Except that all around you, before you even progress far enough in the first quest to encounter the first enemy, you can see other otherworldly monsters scurrying around and eating dead fish all over the docks. These little creatures are a nightmarish mix of cat and shrimp, with fur and thin antennae and twitching legs and a crustacean head peeking out of a feline mouth. They look just as bizarre and clearly not-of-this-world as any other enemy in the game. And they're all over the city. I have no idea what they're called, because you can't interact with them or talk to anyone about them. You don't lose sanity for looking at them, either. Shrimp-cats are totally normal things; what’s your problem?
Here's another example:
Many parts of the city are flooded, and you need to use a boat to cross them. You can swim, too, but it's a worse idea. Like many games, THE SINKING CITY has a meter while you're swimming, and when it runs out, you die. In this case, that meter is your health. Why does your health go down as you swim? Because every single body of water in the entire city is absolutely infested with carnivorous eels, which start eating you alive if you're in the water too long. Your character doesn't react to that at all, though. He doesn’t even grunt in pain. He just...takes damage, while the "eels eating you" animation plays over your character as they do their normal swimming animation. Nobody that I've talked to in the game remarks about this city's infestation with ravenous man-eating eels. That's not noteworthy, apparently. There isn't even a cutscene or mandatory line of dialog to introduce the concept as a mechanic.
One last example for now:
At repeated moments throughout the game, you dive underwater to visit the ancient ruins underneath the city. During virtually all of these dives, there is an enormous tentacled monstrosity somewhere nearby - lurking just out of reach, sometimes just barely out of sight until you see an enormous shadow move and realize that it's alive. It's awesome. It's terrifying. And yes, you lose sanity by looking at it. In fact, this monster is the exact same creature that keeps appearing in your nightmares. (Or at least, the same model.) Considering that your cryptic nightmares led you here, this should be a major moment, at least once. You never talk about it, though. Why would you? It's just an impossible alien creature that you see in your dreams, living in ancient ruins immediately below the city. What's unusual about that?

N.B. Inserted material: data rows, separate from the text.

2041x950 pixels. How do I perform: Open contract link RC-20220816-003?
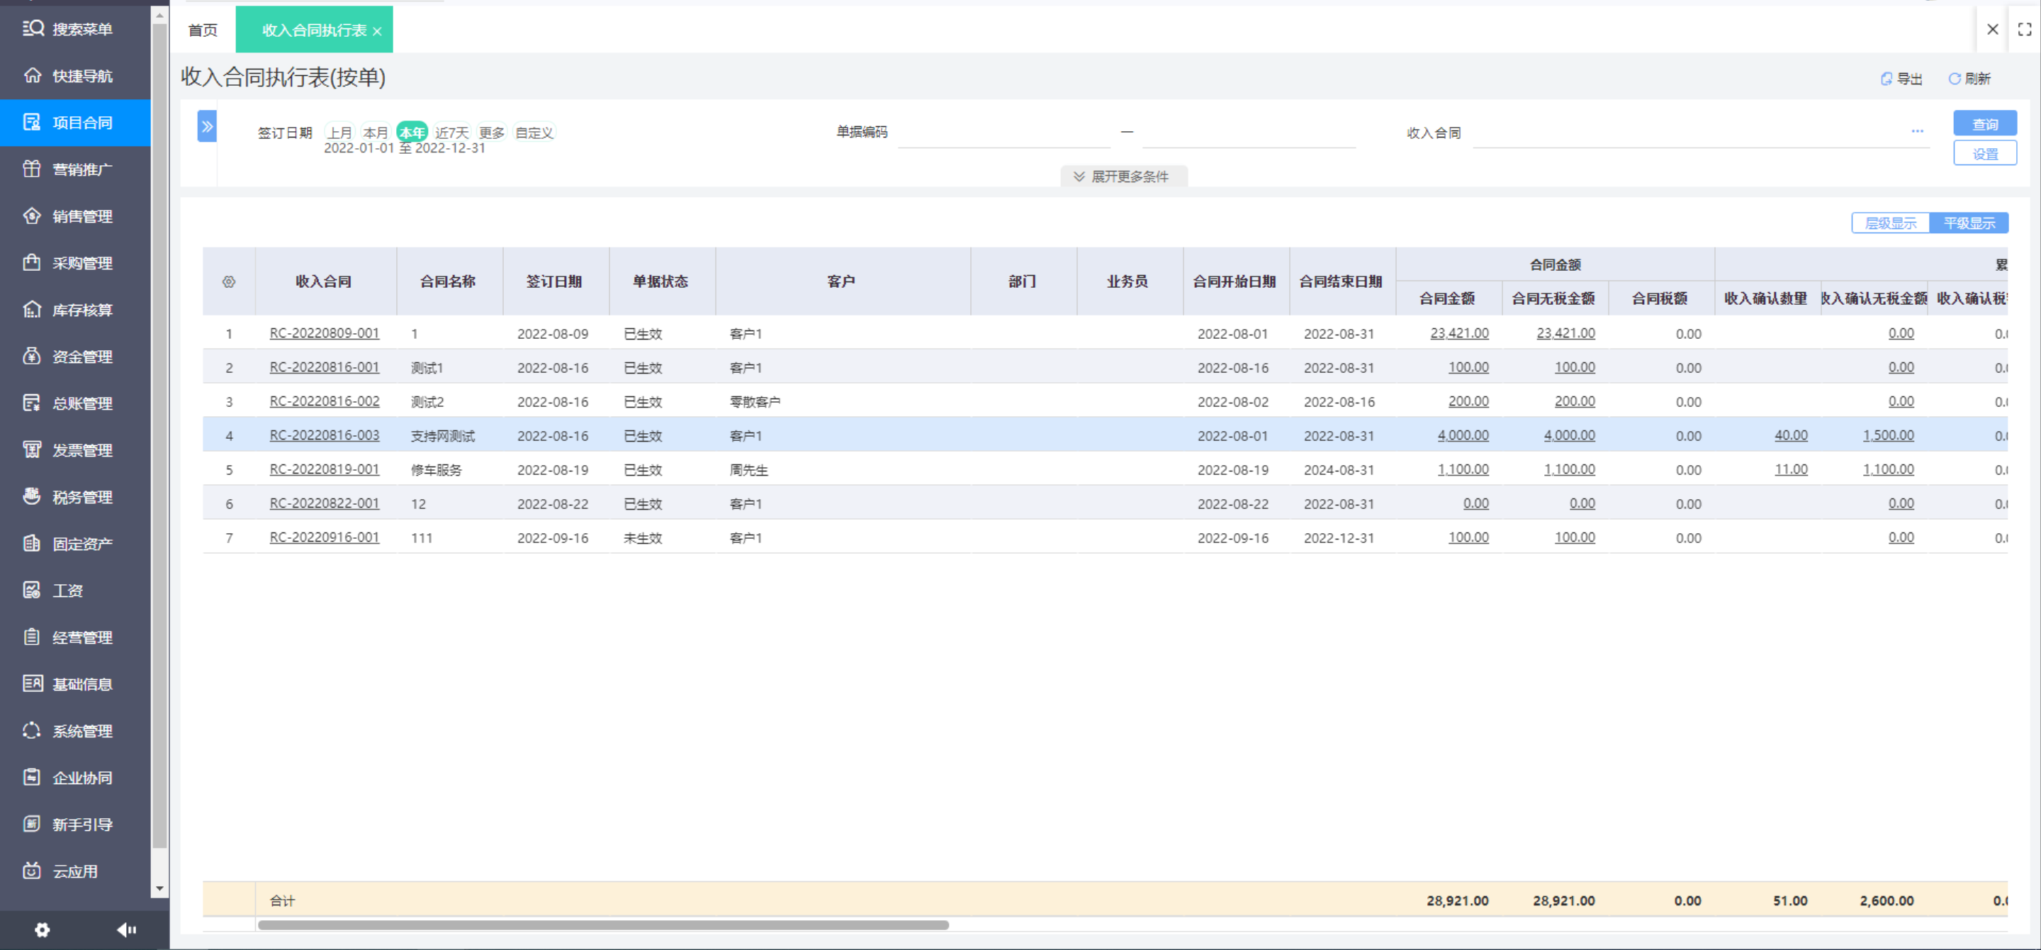pyautogui.click(x=323, y=434)
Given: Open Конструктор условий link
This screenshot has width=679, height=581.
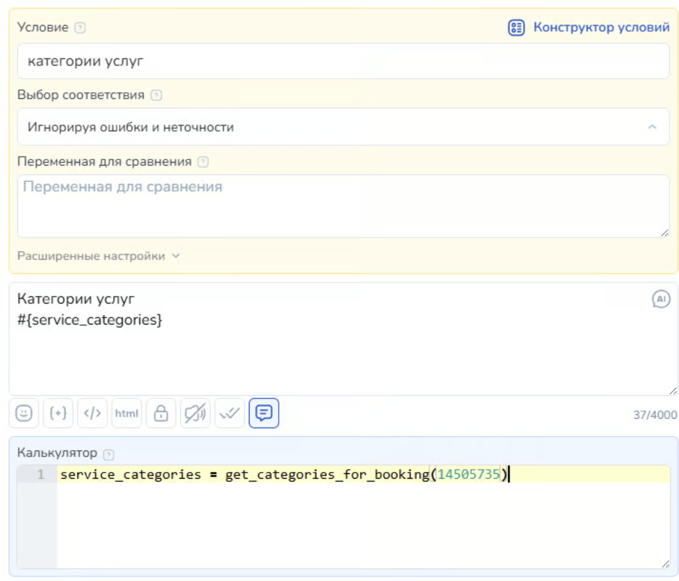Looking at the screenshot, I should (589, 27).
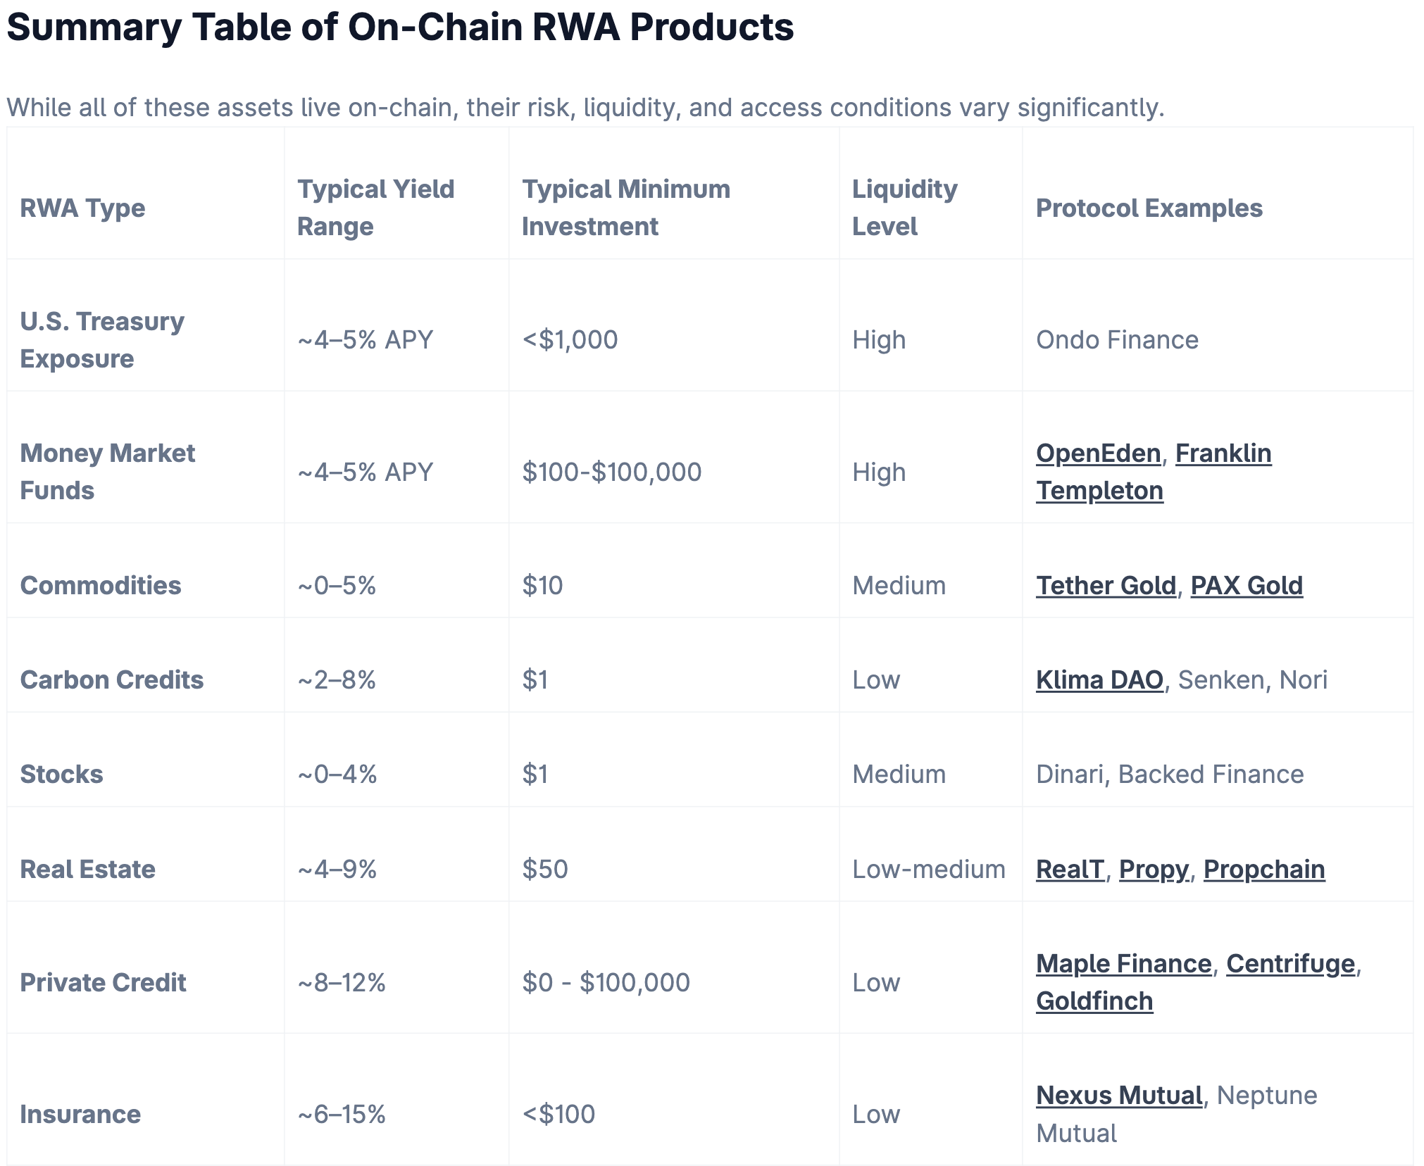Click the Summary Table page heading
Screen dimensions: 1424x1166
tap(400, 28)
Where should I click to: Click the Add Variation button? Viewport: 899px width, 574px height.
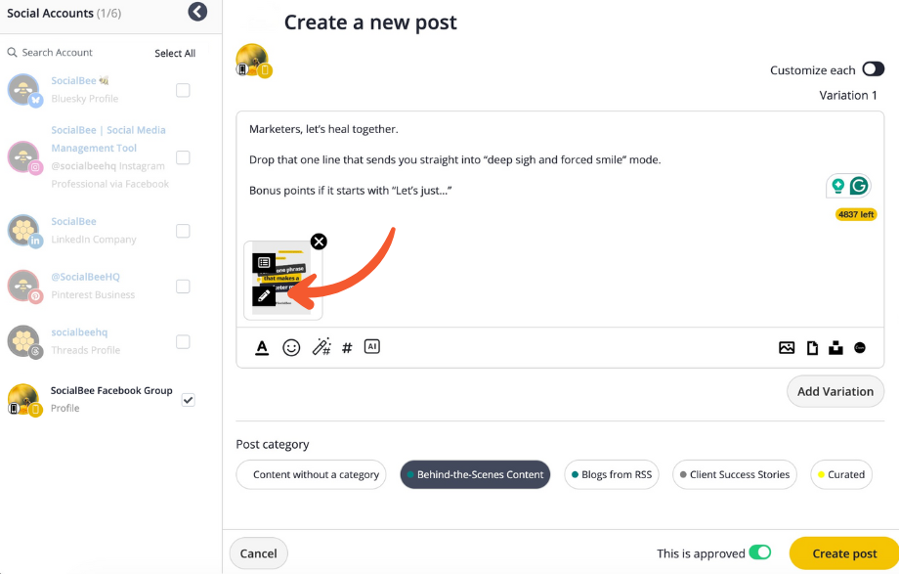pos(835,391)
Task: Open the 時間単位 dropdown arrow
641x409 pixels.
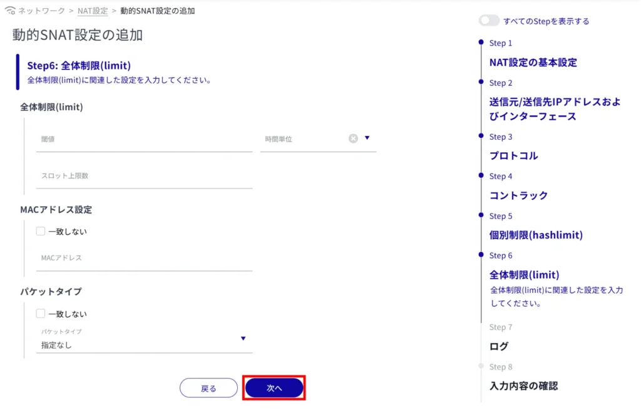Action: pyautogui.click(x=367, y=138)
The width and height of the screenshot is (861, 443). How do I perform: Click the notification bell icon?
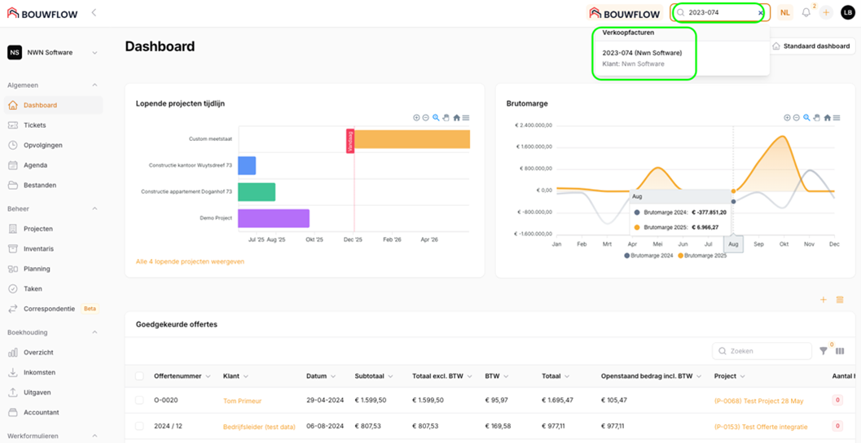coord(806,12)
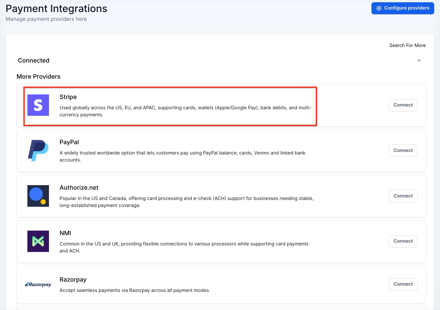Screen dimensions: 440x310
Task: Connect the Authorize.net provider
Action: coord(403,196)
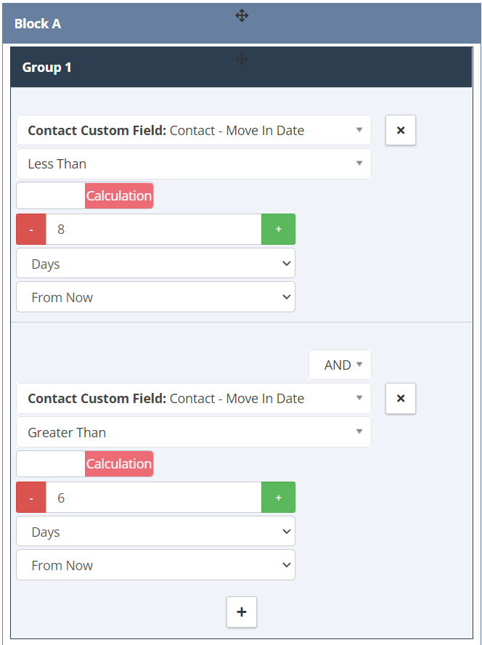Click the input field containing 6
Image resolution: width=482 pixels, height=645 pixels.
(153, 498)
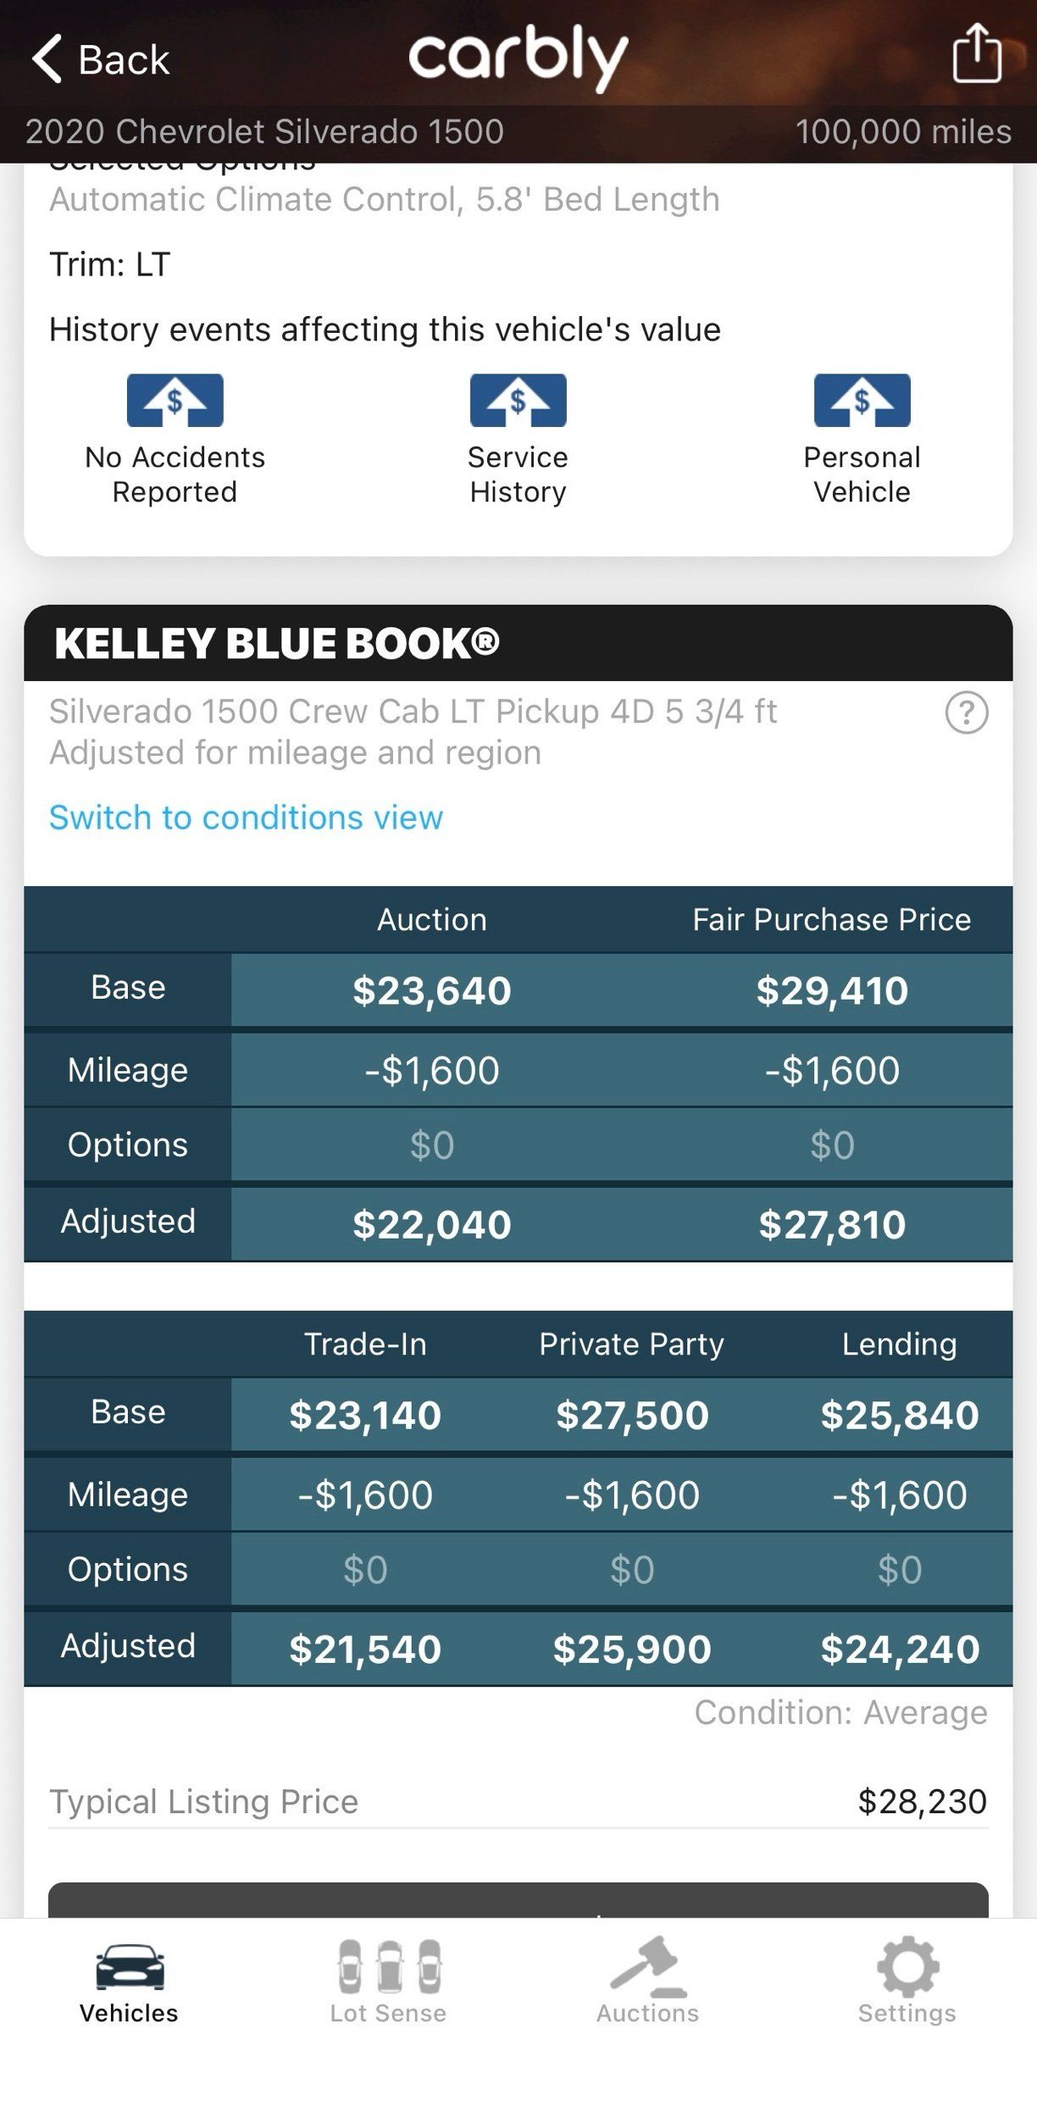Screen dimensions: 1037x2118
Task: Tap the Kelley Blue Book section header
Action: pos(519,643)
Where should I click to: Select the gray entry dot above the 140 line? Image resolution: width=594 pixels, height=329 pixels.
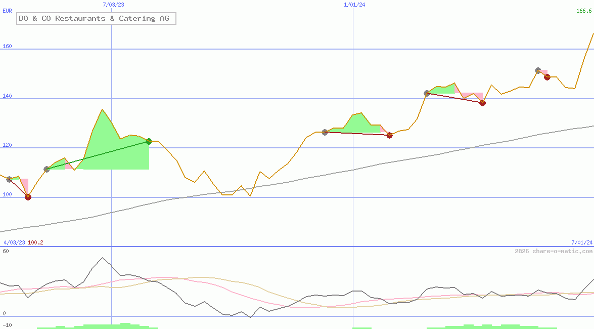point(427,93)
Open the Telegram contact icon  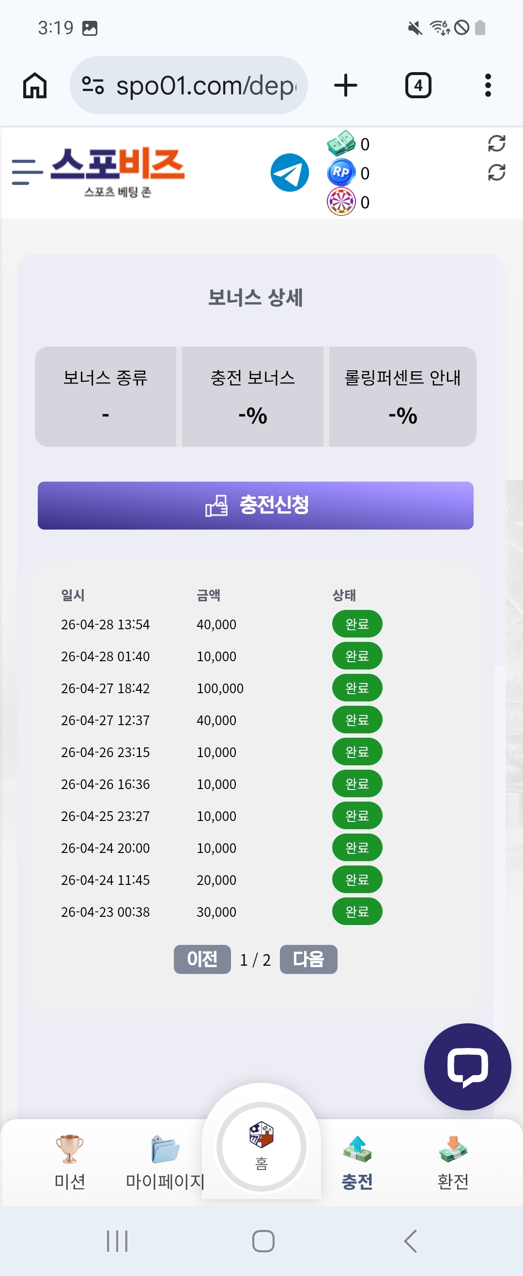290,172
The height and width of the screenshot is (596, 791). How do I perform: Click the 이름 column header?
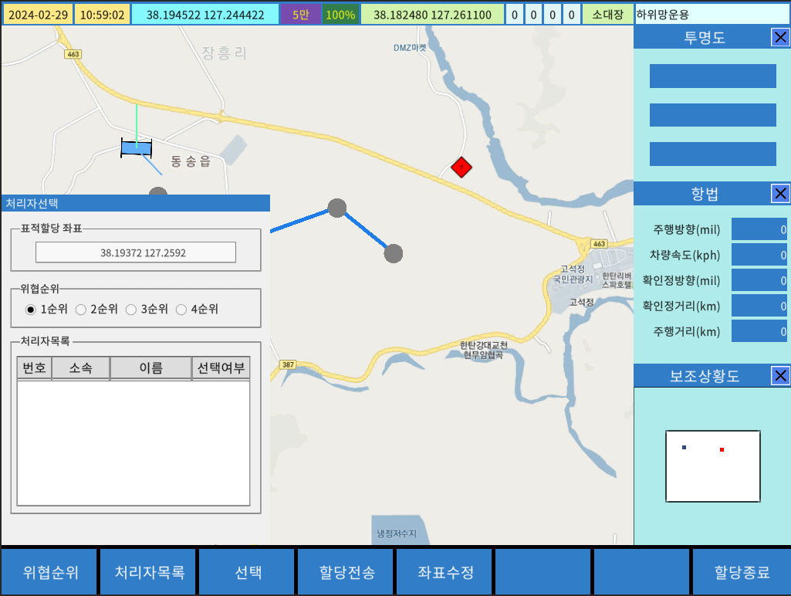point(150,368)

Don’t get me wrong. It's not that every single texture in the game needs to have pages of lore associated with it that you explore in dialog. That's not the complaint here.
The complaint is that the world of the game is incoherent.
This is a game that is, in theory, about exploring strange things - but it's full to the brim of strange things that you can't explore or interact with at all. It feels impossible to reconcile the content of the story with the content of virtually every texture around you.
You know how Bethesda titles like SKYRIM and FALLOUT 4 will have you kill human beings with hopes and dreams and families by the dozen as long as it says “bandit” above their head, but then have one quest where the decision whether or not to kill an individual bandit is played up as this weighty moral choice?
THE SINKING CITY does that same thing, except instead of morality, it does it to its setting.
Only the things that the game tells you are weird, are treated as weird. Everything else is just dressing. But the fact that you're utterly surrounded by all those weird textures makes the main story of the game - the things it tells you are weird - seem hollow and arbitrary. Either the world is fake or the story doesn't matter. Or both.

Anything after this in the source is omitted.